* [WHAT YOU HAVE TO DO]: Looking through the data below, work out how many lines have the word "settings". Reply with that number only.

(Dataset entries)
* * * * * * * * *
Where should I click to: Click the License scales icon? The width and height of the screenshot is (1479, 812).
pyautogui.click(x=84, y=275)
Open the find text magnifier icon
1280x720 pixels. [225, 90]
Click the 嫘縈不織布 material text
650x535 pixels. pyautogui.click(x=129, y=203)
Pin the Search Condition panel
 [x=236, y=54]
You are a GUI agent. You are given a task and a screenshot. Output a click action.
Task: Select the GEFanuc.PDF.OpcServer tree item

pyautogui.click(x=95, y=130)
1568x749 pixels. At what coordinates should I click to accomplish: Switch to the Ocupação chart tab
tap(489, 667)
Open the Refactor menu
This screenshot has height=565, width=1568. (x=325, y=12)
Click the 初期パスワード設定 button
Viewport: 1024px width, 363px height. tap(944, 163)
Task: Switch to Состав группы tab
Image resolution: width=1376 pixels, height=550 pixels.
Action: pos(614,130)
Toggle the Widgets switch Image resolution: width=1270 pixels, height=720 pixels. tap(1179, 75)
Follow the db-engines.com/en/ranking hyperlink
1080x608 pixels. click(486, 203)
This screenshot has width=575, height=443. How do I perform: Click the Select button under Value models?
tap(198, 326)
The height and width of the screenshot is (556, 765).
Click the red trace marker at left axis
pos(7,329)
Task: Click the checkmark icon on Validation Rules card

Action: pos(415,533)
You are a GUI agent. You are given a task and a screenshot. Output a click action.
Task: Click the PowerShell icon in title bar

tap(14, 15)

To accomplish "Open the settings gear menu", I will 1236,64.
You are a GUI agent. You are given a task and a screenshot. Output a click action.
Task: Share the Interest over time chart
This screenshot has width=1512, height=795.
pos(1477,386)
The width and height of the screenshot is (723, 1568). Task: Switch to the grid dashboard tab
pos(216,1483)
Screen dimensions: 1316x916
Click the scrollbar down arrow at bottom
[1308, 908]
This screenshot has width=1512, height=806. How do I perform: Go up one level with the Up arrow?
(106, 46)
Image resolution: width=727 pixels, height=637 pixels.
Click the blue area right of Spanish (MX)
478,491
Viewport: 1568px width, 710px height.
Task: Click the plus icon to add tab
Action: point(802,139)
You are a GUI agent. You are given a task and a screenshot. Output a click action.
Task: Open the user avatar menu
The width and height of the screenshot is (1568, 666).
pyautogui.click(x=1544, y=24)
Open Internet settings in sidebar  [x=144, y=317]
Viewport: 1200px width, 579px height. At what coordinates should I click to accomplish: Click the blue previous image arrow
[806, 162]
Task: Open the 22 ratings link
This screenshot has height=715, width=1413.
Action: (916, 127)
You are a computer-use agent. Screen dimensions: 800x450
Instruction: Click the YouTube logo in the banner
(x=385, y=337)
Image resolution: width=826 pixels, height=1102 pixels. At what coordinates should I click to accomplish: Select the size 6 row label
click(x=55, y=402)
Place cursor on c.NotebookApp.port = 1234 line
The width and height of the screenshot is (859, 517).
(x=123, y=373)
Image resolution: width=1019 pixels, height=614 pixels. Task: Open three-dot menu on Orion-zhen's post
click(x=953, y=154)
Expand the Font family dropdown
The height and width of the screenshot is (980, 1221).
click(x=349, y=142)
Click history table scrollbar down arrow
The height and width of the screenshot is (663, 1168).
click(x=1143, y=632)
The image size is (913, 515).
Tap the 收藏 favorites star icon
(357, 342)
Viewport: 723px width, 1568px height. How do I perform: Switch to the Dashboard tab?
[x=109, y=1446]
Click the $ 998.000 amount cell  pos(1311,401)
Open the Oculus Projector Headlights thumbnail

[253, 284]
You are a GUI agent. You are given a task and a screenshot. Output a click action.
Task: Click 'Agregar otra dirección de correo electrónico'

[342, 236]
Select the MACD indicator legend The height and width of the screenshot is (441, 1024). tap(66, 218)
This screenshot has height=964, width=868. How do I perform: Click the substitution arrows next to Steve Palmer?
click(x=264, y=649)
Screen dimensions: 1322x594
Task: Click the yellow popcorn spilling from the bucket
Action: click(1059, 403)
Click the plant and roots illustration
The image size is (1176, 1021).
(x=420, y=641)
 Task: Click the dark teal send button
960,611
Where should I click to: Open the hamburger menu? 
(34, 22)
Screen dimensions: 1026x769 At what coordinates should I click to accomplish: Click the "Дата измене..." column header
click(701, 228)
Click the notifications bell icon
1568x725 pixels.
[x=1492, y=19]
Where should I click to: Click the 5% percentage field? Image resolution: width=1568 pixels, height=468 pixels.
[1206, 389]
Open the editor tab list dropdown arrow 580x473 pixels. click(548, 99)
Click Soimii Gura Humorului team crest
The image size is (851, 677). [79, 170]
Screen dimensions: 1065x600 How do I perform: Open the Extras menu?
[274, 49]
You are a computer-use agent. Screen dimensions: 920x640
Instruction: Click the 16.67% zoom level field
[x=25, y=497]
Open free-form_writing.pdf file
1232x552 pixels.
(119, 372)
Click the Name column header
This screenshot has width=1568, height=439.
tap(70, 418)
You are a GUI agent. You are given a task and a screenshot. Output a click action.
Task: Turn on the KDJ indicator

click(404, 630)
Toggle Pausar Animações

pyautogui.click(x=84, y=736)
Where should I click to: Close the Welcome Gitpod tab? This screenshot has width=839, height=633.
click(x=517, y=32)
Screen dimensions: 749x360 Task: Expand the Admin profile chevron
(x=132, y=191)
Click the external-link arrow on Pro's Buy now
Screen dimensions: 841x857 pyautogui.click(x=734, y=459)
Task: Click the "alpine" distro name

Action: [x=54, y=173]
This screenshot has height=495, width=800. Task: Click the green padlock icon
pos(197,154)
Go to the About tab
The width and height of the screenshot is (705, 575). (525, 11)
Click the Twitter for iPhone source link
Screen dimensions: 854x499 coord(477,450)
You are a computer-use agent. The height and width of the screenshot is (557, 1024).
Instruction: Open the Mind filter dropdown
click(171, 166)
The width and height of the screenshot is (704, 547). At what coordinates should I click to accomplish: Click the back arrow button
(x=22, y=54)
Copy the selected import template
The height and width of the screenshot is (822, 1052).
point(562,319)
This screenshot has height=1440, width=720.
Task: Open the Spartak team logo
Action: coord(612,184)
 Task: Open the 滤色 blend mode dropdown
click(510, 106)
* * * * * * * * *
* [WRITTEN REPLY]: 2